The basic rationale of a sustained drug delivery system is to optimize the Biopharmaceutic,
Pharmacokinetic and Pharmacodynamic properties of a drug in such a way that its utility is maximized
through reduction in side effects and cure or control of condition in the shortest possible time by using
smallest quantity of drug, administered by the most suitable route.
The novel system of drug delivery offer a means of improving the therapeutic effectiveness of
incorporated drugs by providing sustained, controlled delivery and / or targeting the drug to desired site.
The goal of any drug delivery system is to provide a therapeutic amount of drug to the proper site in the
body to achieve promptly and then maintain the desired drug concentration.
There is a continuously growing interest in the pharmaceutical industry for sustained release oral drug
delivery systems. There is also a high interest for design a dosage formulation that allows high drug
loading, particularly for actives with high water solubility.
Oral route has been the most popular and successfully used for sustained delivery of drugs because of
convenience and ease of administration, greater flexibility in dosage form design and ease of production
and low cost of such a system. The sustained release systems for oral use are mostly solid and based on
dissolution, diffusion or a combination of both mechanisms in the control of release of drugs.

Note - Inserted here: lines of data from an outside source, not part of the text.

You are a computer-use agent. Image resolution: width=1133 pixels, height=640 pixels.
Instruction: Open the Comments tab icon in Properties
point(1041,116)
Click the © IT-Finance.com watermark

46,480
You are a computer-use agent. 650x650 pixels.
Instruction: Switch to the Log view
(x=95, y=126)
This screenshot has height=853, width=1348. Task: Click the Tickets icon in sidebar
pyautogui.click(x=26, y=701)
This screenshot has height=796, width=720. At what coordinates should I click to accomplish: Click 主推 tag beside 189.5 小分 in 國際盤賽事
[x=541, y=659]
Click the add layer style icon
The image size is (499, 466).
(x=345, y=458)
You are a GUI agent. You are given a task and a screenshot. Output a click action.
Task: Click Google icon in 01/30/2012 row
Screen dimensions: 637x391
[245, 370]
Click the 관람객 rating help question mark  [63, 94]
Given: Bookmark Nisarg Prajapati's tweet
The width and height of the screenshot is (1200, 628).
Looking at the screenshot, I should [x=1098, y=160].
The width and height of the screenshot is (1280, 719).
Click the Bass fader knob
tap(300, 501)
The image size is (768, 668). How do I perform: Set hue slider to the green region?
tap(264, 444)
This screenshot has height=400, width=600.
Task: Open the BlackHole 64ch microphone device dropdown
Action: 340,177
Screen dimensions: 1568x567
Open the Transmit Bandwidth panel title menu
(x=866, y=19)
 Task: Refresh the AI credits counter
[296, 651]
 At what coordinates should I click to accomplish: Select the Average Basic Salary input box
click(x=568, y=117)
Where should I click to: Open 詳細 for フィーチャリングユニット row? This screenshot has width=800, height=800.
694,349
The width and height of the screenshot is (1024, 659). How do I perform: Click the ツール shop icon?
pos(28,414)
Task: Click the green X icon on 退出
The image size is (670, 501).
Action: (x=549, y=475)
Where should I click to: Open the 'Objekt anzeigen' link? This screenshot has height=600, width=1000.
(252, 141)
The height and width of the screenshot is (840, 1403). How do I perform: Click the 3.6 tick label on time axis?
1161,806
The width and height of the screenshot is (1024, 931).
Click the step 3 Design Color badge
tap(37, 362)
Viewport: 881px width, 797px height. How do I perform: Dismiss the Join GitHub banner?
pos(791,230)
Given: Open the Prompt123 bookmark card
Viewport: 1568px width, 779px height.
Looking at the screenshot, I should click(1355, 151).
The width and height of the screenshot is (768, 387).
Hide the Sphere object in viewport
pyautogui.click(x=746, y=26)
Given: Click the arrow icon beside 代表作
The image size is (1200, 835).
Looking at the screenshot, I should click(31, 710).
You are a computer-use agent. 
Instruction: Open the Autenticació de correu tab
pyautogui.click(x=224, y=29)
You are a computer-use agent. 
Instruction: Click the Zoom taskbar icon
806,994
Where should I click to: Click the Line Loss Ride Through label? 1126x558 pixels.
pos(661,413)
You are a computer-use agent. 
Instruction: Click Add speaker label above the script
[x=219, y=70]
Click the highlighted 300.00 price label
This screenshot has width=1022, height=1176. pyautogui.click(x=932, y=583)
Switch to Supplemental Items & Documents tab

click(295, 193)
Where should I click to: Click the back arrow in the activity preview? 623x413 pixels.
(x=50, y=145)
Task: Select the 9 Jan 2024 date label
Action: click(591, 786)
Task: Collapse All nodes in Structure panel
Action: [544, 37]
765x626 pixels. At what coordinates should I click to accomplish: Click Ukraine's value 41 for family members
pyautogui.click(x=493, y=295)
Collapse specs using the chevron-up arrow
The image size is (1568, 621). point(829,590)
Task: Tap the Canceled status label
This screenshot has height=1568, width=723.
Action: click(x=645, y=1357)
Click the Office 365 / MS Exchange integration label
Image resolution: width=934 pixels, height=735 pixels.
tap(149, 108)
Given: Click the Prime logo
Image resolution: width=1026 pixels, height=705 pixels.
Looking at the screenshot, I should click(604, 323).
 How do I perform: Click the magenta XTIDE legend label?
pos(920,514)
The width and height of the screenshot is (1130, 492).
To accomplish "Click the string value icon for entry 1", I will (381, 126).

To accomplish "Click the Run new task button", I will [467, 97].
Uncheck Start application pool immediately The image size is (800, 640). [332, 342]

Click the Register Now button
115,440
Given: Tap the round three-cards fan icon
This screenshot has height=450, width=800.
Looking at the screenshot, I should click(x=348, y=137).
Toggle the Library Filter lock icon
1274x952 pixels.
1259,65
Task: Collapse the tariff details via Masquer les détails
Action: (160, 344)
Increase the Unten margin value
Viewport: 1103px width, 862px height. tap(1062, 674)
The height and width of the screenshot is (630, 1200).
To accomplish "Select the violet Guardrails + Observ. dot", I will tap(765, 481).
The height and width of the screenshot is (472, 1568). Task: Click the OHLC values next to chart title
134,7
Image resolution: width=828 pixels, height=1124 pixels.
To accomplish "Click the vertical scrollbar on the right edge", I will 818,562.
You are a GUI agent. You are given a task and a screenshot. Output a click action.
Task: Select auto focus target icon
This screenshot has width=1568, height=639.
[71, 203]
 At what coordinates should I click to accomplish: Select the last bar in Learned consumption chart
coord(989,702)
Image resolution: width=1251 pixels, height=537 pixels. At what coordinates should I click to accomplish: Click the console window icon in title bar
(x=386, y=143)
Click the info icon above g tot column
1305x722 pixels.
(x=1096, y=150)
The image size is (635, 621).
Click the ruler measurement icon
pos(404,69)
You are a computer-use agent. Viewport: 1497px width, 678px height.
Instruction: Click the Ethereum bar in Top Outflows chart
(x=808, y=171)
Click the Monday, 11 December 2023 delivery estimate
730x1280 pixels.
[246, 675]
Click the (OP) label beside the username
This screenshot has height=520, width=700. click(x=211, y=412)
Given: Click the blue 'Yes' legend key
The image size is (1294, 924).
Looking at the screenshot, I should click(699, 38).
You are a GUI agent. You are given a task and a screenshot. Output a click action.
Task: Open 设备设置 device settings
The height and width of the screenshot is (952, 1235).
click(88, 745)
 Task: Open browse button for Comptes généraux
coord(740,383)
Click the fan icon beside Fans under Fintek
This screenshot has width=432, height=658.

In this type of dosage forms, a sufficient amount of drug is initially made available to the body to cause a
desired pharmacological response. The remaining fraction is released periodically and is required to
maintain the maximum initial pharmacological activity for some desirable period of time in excess of time
expected from usual single dose.

MECHANISM OF DRUG RELEASE

On exposure to aqueous fluid, hydrophilic matrices take up water, and polymer starts hydrating to form a
gel layer. Drug release is controlled by diffusions barriers / or by surface erosion. An initial burst of
soluble drug may occur due to surface leaching when a matrix containing a swellable glassy polymer
comes in contact with an aqueous medium, there is an abrupt change from a glassy to a rubbery state
which is associated with swelling process with time, water infiltrator deep into the case increasing the
thickness by the gel layer. Concomitantly the outer layer becomes fully hydrated and states dissolving or
eroding. When water reaches the center of the system and the concentration of drug fells below the
solubility value, the release rate of drug begins to reduce. At the same time, an increase in thickness of
the barrier layer with time increases the diffusion path length, reducing the rate of drug release. Drug
release kinetic associated with these gel – layer dynamic, range initially from Fickian to annomalous (Non
– Fickian) and subsequently from quasi – Constant ( near Zero order ) to constant. In general, two major
factors control the drug release from swelling controlled matrix system. They include
1. The rate of aqueous medium infiltration into the matrix, followed by a relaxation process (hydration,
gelatin or swelling)
2. The rate of matrix erosion